= What this task involves =
Go through the data and retrieve each line that includes the string "product".

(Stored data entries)

┏━━

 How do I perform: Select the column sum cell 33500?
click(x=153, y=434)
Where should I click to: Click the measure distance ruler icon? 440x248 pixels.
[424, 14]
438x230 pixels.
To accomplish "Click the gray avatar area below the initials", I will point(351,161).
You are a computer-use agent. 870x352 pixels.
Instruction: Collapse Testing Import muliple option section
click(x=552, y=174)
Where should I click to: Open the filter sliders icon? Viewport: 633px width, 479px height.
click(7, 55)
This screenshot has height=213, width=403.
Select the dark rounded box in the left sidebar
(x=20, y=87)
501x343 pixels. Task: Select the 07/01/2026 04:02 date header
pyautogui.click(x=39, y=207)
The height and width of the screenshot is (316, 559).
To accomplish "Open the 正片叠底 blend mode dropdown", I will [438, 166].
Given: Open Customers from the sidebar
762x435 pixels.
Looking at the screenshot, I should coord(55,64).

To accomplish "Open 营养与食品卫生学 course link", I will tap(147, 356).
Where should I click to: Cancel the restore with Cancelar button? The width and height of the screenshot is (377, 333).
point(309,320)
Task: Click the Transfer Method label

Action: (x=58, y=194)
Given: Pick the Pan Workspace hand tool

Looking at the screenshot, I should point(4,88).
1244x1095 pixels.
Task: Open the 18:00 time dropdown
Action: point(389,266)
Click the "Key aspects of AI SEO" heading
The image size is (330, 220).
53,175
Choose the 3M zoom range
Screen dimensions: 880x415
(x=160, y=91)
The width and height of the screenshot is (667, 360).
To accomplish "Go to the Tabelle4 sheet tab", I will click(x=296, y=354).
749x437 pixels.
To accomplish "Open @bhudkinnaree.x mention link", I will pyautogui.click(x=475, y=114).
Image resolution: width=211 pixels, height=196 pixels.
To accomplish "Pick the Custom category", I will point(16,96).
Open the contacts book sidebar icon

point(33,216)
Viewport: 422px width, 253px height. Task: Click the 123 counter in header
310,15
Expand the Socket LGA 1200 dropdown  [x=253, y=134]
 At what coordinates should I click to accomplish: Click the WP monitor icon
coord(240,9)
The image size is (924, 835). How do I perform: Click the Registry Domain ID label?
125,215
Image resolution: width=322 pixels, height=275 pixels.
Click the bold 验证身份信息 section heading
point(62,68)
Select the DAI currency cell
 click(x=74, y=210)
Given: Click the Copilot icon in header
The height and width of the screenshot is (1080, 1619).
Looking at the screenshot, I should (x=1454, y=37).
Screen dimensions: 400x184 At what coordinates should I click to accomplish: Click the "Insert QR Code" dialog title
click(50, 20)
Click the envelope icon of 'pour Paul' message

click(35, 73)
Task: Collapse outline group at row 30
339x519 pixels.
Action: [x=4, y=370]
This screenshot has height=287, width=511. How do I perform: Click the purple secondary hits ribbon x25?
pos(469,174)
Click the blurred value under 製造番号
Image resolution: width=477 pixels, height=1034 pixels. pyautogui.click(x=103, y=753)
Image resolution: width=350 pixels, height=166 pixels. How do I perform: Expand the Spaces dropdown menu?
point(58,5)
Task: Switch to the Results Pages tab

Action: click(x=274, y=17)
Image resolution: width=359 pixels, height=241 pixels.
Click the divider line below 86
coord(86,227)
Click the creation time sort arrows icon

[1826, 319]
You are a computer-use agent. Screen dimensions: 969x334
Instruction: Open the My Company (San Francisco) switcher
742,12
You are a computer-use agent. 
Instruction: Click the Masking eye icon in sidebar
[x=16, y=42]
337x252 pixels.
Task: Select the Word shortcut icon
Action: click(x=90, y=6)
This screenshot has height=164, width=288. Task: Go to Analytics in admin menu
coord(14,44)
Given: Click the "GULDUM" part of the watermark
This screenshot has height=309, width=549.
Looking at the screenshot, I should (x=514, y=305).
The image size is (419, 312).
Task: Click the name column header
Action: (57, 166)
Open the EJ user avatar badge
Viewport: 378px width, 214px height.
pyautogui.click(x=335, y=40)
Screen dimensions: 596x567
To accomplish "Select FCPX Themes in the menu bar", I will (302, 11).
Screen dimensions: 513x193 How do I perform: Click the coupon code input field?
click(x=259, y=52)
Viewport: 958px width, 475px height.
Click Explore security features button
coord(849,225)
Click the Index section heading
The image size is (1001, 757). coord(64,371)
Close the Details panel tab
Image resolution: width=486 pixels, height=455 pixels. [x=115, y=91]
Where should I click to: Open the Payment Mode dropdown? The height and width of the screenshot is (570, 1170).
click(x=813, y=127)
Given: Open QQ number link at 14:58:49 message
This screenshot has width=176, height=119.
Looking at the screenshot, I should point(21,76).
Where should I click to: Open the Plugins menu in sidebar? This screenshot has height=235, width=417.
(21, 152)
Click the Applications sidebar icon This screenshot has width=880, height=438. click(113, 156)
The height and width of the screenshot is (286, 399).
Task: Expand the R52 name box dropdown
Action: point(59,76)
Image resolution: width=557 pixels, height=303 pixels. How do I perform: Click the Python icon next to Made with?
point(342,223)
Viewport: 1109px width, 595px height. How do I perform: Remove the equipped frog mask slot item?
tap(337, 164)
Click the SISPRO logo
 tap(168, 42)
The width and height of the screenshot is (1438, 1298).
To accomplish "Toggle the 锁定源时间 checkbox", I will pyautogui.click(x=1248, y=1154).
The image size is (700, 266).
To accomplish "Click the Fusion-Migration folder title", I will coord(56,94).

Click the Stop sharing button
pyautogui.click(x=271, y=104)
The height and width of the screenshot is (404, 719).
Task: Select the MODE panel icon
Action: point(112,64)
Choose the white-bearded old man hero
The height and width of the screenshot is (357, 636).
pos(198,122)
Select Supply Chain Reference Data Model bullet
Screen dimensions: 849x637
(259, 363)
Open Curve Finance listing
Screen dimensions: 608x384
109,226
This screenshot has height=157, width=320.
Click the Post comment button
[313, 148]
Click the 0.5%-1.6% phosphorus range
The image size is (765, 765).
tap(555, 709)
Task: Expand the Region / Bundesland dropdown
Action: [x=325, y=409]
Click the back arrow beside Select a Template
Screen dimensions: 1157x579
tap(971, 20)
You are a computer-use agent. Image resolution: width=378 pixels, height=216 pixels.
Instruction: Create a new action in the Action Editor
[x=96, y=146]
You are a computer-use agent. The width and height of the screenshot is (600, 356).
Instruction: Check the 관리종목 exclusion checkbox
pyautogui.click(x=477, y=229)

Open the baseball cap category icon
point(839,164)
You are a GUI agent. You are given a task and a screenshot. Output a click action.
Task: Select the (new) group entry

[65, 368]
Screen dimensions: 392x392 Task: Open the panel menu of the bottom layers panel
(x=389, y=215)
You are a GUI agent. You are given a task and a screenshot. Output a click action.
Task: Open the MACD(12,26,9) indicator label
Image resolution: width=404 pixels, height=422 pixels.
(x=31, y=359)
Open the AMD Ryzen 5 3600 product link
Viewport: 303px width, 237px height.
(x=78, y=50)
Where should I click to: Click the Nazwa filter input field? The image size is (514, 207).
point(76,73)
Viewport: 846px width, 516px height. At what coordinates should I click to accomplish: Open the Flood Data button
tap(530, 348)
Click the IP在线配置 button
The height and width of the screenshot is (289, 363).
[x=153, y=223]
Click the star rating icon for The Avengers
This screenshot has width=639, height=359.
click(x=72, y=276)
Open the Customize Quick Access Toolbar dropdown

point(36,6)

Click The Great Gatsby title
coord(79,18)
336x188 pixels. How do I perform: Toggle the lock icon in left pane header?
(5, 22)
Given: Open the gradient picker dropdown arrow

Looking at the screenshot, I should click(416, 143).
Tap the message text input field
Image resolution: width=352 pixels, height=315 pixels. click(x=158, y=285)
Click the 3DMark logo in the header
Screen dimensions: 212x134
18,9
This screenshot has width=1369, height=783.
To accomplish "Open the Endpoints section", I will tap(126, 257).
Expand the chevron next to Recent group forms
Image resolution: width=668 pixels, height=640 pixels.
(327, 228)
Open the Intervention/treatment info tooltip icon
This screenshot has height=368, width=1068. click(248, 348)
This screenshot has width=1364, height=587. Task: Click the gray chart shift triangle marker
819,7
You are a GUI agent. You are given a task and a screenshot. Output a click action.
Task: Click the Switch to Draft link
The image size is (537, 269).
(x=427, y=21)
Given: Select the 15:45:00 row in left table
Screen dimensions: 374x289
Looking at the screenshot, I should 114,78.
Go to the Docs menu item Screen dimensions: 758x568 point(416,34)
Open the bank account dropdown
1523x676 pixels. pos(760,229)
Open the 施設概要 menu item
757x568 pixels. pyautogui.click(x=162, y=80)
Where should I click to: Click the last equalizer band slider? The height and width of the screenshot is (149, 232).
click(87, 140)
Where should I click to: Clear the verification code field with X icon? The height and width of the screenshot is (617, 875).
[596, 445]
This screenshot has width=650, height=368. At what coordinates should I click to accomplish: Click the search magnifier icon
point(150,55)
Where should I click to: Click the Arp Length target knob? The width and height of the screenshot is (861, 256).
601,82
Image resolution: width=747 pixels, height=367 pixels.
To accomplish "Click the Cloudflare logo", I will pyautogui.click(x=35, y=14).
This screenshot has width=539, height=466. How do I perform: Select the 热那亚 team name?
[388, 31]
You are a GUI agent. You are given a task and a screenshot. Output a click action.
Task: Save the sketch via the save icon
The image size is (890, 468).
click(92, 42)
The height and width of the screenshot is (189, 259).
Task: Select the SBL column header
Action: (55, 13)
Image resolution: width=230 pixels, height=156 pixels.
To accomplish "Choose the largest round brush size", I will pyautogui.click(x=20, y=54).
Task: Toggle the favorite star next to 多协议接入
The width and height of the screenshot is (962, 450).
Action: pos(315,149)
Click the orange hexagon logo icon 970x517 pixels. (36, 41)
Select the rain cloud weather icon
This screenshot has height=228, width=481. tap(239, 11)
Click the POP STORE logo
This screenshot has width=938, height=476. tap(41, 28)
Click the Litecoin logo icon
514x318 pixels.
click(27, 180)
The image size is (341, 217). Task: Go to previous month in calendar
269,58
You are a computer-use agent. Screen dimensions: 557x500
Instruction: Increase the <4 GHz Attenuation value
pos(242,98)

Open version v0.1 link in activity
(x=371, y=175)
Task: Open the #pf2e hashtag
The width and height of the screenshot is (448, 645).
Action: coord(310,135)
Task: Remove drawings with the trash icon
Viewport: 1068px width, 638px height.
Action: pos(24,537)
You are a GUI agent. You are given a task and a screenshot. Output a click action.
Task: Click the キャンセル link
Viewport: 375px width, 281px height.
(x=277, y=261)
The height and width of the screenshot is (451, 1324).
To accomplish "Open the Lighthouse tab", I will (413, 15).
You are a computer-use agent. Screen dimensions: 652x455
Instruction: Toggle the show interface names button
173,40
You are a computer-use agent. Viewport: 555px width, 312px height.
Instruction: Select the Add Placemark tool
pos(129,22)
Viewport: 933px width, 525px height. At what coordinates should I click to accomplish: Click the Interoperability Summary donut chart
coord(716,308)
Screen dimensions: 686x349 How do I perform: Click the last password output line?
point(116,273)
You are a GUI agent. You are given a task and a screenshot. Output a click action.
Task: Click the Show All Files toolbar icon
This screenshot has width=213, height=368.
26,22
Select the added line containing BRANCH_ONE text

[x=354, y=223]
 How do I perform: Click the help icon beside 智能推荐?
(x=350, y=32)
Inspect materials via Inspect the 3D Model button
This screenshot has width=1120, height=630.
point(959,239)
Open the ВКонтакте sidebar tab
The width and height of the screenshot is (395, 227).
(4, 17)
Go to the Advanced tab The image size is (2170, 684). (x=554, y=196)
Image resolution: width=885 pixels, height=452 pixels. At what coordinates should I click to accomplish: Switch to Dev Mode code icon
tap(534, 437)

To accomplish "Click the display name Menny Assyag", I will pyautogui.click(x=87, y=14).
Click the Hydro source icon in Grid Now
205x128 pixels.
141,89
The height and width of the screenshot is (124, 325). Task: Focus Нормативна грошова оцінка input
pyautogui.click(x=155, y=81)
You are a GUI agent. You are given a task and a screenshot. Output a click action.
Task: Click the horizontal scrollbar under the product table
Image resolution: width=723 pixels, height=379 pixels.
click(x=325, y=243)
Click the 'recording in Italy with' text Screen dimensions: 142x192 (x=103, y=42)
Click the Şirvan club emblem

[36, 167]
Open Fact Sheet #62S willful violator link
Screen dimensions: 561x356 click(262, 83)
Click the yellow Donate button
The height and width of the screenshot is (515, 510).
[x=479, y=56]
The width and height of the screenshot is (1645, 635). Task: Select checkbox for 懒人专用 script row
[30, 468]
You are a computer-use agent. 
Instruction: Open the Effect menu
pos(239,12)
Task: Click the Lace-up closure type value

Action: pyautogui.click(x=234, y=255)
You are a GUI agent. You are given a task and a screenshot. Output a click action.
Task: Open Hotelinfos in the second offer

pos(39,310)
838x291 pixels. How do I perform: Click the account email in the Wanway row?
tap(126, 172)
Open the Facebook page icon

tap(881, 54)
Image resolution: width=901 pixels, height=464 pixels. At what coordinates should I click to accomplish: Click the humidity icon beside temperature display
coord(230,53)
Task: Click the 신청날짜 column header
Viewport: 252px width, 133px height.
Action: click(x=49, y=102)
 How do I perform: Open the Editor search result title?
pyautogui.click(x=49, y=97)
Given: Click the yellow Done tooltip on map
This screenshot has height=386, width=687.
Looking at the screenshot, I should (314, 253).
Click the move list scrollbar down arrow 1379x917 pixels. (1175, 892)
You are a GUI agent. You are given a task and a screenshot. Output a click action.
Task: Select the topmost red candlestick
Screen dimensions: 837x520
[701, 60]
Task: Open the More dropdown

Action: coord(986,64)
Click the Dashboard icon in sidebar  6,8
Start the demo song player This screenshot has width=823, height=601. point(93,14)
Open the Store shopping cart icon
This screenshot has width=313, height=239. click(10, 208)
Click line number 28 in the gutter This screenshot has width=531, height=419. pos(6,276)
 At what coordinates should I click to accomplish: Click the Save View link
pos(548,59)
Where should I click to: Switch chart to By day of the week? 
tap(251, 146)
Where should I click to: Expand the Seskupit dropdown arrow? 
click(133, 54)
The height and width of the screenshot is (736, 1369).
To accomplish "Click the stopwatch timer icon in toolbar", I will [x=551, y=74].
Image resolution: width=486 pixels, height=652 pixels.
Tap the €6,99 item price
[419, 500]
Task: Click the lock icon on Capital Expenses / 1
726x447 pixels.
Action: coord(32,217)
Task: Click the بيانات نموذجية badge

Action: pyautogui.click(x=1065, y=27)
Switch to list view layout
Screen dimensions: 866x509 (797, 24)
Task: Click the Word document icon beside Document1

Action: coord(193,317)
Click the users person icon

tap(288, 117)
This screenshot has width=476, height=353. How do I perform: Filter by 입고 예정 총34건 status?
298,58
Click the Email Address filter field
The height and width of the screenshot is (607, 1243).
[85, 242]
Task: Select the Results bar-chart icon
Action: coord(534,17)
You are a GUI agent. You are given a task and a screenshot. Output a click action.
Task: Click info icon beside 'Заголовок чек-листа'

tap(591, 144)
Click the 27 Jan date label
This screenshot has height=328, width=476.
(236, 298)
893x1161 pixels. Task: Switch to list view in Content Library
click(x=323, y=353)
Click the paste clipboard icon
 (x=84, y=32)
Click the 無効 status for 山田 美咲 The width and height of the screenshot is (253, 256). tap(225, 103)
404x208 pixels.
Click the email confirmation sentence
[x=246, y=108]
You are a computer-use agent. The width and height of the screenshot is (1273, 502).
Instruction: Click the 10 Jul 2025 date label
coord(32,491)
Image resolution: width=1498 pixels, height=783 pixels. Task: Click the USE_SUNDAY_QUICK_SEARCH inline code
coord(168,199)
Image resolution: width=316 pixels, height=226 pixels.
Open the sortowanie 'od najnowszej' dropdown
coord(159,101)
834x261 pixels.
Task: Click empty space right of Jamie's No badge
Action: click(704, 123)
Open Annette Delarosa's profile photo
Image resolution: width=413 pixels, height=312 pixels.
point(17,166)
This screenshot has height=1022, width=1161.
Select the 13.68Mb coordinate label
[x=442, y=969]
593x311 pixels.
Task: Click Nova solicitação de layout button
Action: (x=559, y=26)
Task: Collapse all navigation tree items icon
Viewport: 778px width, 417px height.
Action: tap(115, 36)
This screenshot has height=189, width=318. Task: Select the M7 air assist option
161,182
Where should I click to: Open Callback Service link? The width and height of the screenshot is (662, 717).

┗━━

= Written solution =
Open the AMD Ryzen 5 3600 product link
Task: Click the horizontal scrollbar under the product table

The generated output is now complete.